2026/02 / Monthly / Release lag 19d

Korea, Rep. · Latest: 2.50 (2025/12) · #39

Central Bank Policy Interest Rate

Central Bank Policy Interest Rate

The central bank policy interest rate refers to the benchmark interest rate set by each country's central bank. It is the interest rate at which the central bank lends funds to commercial banks and serves as the benchmark for the overall interest rate level in the economy. In Japan's case, the Bank of Japan determines the policy interest rate, while in the United States, the Federal Reserve Board (FRB) sets the target range for the federal funds rate. This indicator ripples through to the entire market, affecting interbank lending rates and interest rates on loans to businesses and individuals.

This indicator is extremely important because it has powerful influence over the entire economy. When the policy interest rate is raised, borrowing costs increase, tending to suppress corporate investment and personal consumption. Conversely, when the policy interest rate is lowered, borrowing becomes easier, stimulating economic activity. Therefore, the central bank manages the economy by adjusting the policy interest rate—raising it during inflationary periods to curb economic overheating and lowering it during economic slowdowns to stimulate activity.

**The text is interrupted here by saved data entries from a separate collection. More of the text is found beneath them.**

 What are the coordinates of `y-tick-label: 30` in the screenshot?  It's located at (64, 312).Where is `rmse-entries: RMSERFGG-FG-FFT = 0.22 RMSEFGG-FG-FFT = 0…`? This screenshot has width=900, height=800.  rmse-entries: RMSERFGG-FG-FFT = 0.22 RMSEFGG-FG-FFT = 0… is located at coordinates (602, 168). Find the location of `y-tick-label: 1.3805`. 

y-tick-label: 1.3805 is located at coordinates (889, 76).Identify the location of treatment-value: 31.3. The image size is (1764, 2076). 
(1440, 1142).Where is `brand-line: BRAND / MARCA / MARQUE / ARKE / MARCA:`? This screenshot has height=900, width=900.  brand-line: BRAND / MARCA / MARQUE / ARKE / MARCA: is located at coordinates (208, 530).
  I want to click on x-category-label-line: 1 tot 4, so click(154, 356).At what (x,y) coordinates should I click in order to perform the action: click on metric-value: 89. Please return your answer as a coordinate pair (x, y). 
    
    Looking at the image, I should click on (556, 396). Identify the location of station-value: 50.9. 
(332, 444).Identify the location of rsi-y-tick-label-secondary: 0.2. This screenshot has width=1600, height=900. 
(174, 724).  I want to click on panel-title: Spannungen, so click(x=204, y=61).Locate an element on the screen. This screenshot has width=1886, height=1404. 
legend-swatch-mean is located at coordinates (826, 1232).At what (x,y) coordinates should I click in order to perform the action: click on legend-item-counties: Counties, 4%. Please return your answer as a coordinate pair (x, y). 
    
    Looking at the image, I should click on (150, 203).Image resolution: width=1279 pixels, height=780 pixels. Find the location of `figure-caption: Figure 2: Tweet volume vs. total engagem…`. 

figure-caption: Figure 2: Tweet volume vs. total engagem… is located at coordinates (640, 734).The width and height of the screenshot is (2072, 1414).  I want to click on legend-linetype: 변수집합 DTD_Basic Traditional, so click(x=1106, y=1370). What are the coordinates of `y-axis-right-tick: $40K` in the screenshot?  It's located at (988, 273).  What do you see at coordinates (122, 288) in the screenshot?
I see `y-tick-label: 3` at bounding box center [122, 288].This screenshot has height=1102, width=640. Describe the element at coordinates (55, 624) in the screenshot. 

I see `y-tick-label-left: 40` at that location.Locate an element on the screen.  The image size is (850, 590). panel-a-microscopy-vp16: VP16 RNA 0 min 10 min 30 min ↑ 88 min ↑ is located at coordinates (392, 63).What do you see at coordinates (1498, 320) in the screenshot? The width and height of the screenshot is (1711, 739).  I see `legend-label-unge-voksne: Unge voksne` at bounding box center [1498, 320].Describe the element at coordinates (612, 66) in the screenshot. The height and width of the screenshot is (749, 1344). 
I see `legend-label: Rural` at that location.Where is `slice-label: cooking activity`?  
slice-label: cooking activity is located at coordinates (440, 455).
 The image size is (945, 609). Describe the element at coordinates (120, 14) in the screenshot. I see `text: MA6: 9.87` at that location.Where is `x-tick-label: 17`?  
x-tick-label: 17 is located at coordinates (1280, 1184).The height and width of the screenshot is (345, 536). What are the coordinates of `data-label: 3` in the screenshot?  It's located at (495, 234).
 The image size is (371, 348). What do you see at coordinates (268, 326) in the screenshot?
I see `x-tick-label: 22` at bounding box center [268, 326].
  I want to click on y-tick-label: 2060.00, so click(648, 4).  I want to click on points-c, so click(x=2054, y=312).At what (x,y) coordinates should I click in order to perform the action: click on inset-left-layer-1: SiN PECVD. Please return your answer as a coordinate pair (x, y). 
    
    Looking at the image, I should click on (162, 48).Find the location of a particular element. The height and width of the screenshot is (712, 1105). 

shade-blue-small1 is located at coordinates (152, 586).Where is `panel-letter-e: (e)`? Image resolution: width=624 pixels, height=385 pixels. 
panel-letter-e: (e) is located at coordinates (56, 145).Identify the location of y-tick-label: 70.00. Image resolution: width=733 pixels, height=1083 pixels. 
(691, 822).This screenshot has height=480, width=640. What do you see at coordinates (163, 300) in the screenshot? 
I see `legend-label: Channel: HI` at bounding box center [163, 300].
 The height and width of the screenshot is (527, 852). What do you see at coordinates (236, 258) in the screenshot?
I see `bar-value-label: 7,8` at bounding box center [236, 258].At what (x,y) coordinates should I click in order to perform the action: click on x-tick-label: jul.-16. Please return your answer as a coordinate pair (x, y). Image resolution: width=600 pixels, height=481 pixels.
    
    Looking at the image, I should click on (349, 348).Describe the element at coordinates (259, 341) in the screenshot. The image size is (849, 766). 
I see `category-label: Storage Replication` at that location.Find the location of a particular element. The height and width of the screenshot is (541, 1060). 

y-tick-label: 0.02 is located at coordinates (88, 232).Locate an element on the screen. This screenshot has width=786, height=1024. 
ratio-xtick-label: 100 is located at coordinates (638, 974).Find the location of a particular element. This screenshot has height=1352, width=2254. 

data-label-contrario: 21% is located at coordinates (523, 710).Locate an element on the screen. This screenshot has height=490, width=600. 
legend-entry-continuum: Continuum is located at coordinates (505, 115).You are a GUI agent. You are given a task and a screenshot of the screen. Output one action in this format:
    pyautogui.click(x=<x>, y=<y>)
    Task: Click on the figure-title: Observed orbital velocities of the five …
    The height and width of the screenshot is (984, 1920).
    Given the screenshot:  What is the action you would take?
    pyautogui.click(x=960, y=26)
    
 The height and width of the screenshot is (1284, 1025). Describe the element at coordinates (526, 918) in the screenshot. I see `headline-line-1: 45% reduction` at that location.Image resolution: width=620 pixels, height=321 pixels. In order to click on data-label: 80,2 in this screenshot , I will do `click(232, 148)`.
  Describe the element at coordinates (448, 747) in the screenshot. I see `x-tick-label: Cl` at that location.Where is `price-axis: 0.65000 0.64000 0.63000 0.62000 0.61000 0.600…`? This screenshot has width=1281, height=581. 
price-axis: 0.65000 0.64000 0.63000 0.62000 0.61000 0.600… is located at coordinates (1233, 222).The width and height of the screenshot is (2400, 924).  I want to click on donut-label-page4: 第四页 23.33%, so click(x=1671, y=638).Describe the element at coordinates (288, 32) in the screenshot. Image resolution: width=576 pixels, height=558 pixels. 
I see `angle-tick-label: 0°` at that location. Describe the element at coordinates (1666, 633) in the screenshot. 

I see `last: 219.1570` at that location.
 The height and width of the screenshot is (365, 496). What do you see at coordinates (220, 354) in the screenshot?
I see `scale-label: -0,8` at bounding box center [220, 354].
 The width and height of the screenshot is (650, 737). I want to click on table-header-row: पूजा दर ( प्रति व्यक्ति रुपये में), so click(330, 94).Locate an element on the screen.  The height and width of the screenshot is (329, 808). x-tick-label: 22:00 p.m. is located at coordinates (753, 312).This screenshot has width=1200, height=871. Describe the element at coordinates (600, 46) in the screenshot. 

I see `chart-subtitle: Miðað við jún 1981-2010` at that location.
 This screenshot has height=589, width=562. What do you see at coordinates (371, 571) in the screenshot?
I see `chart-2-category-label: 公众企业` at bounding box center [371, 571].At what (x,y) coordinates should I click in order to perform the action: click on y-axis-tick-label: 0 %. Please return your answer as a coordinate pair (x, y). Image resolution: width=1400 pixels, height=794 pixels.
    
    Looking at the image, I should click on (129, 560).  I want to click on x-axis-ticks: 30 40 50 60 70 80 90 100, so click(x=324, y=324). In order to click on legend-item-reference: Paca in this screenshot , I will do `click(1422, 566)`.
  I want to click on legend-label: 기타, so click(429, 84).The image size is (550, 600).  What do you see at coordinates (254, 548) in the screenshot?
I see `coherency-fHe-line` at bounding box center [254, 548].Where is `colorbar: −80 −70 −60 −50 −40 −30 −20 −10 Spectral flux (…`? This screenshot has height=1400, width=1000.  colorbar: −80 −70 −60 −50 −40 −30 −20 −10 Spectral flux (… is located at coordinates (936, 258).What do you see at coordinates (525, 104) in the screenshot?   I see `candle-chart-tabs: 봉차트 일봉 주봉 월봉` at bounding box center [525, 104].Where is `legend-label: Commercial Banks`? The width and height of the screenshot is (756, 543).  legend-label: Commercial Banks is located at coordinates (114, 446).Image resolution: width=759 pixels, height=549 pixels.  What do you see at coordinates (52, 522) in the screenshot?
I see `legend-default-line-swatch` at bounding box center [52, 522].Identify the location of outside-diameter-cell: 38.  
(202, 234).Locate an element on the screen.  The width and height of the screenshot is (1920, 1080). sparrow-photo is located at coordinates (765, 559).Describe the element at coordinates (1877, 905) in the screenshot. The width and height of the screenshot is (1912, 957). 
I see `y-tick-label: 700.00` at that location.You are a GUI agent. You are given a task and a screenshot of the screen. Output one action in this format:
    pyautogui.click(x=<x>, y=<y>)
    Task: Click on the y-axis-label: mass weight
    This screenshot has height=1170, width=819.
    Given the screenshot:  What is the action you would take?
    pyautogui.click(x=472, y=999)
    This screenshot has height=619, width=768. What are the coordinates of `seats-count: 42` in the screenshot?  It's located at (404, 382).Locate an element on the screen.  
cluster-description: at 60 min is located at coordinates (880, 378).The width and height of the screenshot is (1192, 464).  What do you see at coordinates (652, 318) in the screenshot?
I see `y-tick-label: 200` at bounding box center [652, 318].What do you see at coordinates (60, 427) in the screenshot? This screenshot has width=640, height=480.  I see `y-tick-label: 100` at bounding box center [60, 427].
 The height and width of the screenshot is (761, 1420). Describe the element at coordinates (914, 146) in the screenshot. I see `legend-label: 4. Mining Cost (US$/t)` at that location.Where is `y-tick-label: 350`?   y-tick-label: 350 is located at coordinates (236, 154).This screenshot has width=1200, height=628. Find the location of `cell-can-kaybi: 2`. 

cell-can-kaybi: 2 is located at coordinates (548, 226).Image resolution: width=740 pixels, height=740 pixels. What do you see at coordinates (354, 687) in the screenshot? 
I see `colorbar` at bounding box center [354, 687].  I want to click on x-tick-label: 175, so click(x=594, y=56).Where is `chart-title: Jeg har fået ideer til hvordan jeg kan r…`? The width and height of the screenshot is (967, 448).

As a general trend, when economic growth accelerates and inflationary pressures mount, the central bank gradually raises interest rates. Conversely, when the economy slows and unemployment increases, rates are lowered to stimulate economic activity. Currently, many developed countries have set interest rates at the highest levels in decades, with focus on inflation control and continued financial tightening. Investors and businesses closely monitor central bank interest rate decision statements, and markets react significantly, making this indicator one of the most important economic indicators.